Directions -> Copy out each of the entries below word for word, without changing anything.

* Begin Raw records *

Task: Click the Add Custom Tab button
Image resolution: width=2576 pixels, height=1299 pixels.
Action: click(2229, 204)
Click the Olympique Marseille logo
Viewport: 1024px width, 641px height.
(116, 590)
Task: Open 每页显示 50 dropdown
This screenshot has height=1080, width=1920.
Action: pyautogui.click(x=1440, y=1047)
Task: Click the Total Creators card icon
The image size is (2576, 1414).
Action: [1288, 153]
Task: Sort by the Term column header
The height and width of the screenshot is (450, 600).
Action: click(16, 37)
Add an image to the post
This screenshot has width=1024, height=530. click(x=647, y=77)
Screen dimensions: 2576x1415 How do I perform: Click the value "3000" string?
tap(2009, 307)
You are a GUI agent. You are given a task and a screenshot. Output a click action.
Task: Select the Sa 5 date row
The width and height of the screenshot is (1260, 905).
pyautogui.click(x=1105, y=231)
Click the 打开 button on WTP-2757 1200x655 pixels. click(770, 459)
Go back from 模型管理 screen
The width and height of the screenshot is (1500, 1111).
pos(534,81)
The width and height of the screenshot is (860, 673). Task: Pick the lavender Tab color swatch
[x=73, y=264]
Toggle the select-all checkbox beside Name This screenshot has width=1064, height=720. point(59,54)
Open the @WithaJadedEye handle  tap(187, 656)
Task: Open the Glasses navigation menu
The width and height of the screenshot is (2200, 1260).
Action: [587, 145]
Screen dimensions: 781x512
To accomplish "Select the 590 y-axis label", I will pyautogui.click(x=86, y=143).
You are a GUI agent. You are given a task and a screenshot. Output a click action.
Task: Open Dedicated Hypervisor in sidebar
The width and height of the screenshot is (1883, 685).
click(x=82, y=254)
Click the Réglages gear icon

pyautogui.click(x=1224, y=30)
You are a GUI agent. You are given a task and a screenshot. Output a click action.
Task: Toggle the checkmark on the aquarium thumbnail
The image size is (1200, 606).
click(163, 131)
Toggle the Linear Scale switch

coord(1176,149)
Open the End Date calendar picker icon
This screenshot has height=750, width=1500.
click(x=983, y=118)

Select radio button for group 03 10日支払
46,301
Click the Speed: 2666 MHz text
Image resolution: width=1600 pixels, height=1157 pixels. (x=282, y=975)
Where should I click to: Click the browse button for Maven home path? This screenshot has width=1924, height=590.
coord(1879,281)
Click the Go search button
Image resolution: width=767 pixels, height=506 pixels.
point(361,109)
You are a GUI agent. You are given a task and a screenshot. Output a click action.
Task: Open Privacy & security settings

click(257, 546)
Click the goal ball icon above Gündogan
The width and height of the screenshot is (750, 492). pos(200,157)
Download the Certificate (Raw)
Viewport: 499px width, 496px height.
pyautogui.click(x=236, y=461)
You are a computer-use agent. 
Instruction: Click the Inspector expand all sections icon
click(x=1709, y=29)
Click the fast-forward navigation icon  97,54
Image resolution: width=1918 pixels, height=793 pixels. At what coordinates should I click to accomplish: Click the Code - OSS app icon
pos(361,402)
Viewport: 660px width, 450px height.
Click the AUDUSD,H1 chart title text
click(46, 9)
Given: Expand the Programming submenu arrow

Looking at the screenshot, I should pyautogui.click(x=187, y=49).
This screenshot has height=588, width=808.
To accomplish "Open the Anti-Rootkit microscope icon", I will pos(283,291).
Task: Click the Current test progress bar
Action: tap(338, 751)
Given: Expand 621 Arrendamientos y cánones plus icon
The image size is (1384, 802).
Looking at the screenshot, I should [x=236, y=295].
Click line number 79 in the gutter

* End Raw records *

Solution ->
Task: Click the Add Custom Tab button
Image resolution: width=2576 pixels, height=1299 pixels.
Action: click(2229, 204)
Click the Olympique Marseille logo
Viewport: 1024px width, 641px height.
(116, 590)
Task: Open 每页显示 50 dropdown
This screenshot has height=1080, width=1920.
Action: pyautogui.click(x=1440, y=1047)
Task: Click the Total Creators card icon
The image size is (2576, 1414).
Action: [1288, 153]
Task: Sort by the Term column header
The height and width of the screenshot is (450, 600).
Action: click(16, 37)
Add an image to the post
This screenshot has width=1024, height=530. click(x=647, y=77)
Screen dimensions: 2576x1415 How do I perform: Click the value "3000" string?
tap(2009, 307)
You are a GUI agent. You are given a task and a screenshot. Output a click action.
Task: Select the Sa 5 date row
The width and height of the screenshot is (1260, 905).
pyautogui.click(x=1105, y=231)
Click the 打开 button on WTP-2757 1200x655 pixels. click(770, 459)
Go back from 模型管理 screen
The width and height of the screenshot is (1500, 1111).
pos(534,81)
The width and height of the screenshot is (860, 673). Task: Pick the lavender Tab color swatch
[x=73, y=264]
Toggle the select-all checkbox beside Name This screenshot has width=1064, height=720. point(59,54)
Open the @WithaJadedEye handle  tap(187, 656)
Task: Open the Glasses navigation menu
The width and height of the screenshot is (2200, 1260).
Action: [587, 145]
Screen dimensions: 781x512
To accomplish "Select the 590 y-axis label", I will pyautogui.click(x=86, y=143).
You are a GUI agent. You are given a task and a screenshot. Output a click action.
Task: Open Dedicated Hypervisor in sidebar
The width and height of the screenshot is (1883, 685).
click(x=82, y=254)
Click the Réglages gear icon

pyautogui.click(x=1224, y=30)
You are a GUI agent. You are given a task and a screenshot. Output a click action.
Task: Toggle the checkmark on the aquarium thumbnail
The image size is (1200, 606).
click(163, 131)
Toggle the Linear Scale switch

coord(1176,149)
Open the End Date calendar picker icon
This screenshot has height=750, width=1500.
click(x=983, y=118)

Select radio button for group 03 10日支払
46,301
Click the Speed: 2666 MHz text
Image resolution: width=1600 pixels, height=1157 pixels. (x=282, y=975)
Where should I click to: Click the browse button for Maven home path? This screenshot has width=1924, height=590.
coord(1879,281)
Click the Go search button
Image resolution: width=767 pixels, height=506 pixels.
point(361,109)
You are a GUI agent. You are given a task and a screenshot. Output a click action.
Task: Open Privacy & security settings

click(257, 546)
Click the goal ball icon above Gündogan
The width and height of the screenshot is (750, 492). pos(200,157)
Download the Certificate (Raw)
Viewport: 499px width, 496px height.
pyautogui.click(x=236, y=461)
You are a computer-use agent. 
Instruction: Click the Inspector expand all sections icon
click(x=1709, y=29)
Click the fast-forward navigation icon  97,54
Image resolution: width=1918 pixels, height=793 pixels. At what coordinates should I click to accomplish: Click the Code - OSS app icon
pos(361,402)
Viewport: 660px width, 450px height.
Click the AUDUSD,H1 chart title text
click(46, 9)
Given: Expand the Programming submenu arrow

Looking at the screenshot, I should pyautogui.click(x=187, y=49).
This screenshot has height=588, width=808.
To accomplish "Open the Anti-Rootkit microscope icon", I will pos(283,291).
Task: Click the Current test progress bar
Action: tap(338, 751)
Given: Expand 621 Arrendamientos y cánones plus icon
The image size is (1384, 802).
Looking at the screenshot, I should [x=236, y=295].
Click line number 79 in the gutter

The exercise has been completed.